### Work to complete:
Extract every line of the items that contains the string "label". Case counts.

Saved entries
>> Begin

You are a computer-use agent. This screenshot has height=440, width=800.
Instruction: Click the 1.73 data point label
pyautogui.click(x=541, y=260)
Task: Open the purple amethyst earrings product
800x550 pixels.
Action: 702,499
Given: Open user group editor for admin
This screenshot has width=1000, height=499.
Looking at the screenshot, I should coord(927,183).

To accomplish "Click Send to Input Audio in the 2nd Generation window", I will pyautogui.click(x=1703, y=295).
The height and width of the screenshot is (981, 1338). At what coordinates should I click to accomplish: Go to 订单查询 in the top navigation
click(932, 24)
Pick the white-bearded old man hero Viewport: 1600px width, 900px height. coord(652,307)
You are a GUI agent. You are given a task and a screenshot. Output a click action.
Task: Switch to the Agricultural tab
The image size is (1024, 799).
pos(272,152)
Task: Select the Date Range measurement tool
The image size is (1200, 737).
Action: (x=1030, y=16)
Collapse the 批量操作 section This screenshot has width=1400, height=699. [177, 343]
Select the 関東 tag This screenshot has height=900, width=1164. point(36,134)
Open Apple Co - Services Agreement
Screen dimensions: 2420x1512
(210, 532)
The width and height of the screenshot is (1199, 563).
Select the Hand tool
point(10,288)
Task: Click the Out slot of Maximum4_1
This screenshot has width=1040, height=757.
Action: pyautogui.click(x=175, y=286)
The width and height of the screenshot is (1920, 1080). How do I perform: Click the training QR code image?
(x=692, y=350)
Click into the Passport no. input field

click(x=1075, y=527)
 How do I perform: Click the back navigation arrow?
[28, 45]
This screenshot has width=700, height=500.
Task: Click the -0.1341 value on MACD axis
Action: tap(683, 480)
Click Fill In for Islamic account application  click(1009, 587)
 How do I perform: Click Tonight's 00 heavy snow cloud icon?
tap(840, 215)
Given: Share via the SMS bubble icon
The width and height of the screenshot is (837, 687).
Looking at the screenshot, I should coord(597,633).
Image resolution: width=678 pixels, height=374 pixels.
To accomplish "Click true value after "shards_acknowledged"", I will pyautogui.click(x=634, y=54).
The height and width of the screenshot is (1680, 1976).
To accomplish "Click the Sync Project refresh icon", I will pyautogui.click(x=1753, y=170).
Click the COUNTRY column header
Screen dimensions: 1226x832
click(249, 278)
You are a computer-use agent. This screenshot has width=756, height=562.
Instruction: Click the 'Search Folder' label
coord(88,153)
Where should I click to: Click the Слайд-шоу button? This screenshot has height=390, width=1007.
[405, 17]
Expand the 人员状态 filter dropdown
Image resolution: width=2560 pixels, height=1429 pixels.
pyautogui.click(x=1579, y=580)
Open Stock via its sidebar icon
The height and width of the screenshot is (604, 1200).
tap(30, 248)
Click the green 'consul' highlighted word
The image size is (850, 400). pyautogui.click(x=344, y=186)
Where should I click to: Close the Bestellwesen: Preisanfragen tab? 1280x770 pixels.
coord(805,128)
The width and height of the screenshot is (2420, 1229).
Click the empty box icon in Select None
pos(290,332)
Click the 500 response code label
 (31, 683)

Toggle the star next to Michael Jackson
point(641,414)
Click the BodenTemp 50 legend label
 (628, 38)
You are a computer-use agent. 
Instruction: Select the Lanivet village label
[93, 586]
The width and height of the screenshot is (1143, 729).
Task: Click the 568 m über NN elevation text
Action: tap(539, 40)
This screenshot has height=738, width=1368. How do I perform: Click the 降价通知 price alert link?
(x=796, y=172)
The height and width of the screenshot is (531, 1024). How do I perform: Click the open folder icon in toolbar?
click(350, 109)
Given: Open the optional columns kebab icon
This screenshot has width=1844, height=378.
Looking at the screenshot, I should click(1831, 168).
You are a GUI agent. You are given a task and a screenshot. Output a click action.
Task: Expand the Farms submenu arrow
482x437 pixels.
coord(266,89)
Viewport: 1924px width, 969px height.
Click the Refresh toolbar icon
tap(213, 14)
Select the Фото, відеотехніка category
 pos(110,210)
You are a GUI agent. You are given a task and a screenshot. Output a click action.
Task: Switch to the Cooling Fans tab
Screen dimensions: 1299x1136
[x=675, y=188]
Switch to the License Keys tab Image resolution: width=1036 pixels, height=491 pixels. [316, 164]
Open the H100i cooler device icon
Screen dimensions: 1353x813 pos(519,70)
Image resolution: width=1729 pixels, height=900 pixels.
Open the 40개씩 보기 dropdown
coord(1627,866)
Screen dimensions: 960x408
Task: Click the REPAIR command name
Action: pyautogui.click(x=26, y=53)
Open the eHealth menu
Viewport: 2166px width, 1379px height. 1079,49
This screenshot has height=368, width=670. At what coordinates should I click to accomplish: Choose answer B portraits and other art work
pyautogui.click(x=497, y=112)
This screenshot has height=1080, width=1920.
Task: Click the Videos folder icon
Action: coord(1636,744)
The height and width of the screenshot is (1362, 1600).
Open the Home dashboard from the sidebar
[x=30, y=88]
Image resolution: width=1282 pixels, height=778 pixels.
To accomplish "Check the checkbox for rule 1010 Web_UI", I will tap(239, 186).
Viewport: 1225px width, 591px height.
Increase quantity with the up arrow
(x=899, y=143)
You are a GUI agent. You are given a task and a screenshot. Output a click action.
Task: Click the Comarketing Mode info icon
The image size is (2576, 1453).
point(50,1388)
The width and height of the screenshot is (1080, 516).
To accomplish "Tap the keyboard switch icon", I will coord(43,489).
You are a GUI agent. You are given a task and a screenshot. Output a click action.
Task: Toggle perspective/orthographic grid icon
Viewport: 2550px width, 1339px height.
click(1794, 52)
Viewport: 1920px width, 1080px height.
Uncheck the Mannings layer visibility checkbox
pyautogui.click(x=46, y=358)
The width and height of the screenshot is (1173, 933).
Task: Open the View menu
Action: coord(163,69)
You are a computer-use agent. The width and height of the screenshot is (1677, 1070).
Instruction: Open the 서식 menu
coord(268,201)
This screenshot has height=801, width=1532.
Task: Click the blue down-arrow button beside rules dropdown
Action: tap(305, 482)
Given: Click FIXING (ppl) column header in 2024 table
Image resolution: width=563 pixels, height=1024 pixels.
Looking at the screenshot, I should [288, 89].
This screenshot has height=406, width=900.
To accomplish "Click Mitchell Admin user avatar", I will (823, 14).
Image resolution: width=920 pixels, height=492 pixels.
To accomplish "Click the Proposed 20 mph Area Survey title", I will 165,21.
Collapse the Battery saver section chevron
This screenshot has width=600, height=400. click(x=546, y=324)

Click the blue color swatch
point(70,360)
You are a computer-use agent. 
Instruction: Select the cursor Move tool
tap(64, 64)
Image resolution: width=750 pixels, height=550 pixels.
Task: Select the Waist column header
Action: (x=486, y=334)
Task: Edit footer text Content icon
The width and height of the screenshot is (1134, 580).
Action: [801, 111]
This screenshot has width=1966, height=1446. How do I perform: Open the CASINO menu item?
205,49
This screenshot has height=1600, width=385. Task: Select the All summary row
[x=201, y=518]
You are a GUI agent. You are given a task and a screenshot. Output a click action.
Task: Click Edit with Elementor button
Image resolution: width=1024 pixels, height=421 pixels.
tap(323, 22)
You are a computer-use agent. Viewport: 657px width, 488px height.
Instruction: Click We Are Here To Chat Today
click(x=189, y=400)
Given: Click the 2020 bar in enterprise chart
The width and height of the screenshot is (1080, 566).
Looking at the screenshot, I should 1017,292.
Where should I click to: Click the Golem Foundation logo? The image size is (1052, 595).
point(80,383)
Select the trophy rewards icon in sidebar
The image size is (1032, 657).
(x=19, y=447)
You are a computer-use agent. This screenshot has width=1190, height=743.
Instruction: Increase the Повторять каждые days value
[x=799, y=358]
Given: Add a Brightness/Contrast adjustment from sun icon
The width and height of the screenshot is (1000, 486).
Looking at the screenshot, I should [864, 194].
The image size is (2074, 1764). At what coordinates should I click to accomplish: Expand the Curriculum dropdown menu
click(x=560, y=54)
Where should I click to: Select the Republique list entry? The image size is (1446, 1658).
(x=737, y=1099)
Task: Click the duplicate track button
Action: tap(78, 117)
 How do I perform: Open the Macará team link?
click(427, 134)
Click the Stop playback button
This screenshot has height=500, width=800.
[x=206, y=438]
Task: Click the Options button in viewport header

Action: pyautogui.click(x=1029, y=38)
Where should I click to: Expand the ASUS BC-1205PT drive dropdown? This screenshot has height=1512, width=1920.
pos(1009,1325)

>> End

### Answer for this exercise:
Instruction: Click the 1.73 data point label
Instruction: Click the 'Search Folder' label
Click the 500 response code label
Click the BodenTemp 50 legend label
Instruction: Select the Lanivet village label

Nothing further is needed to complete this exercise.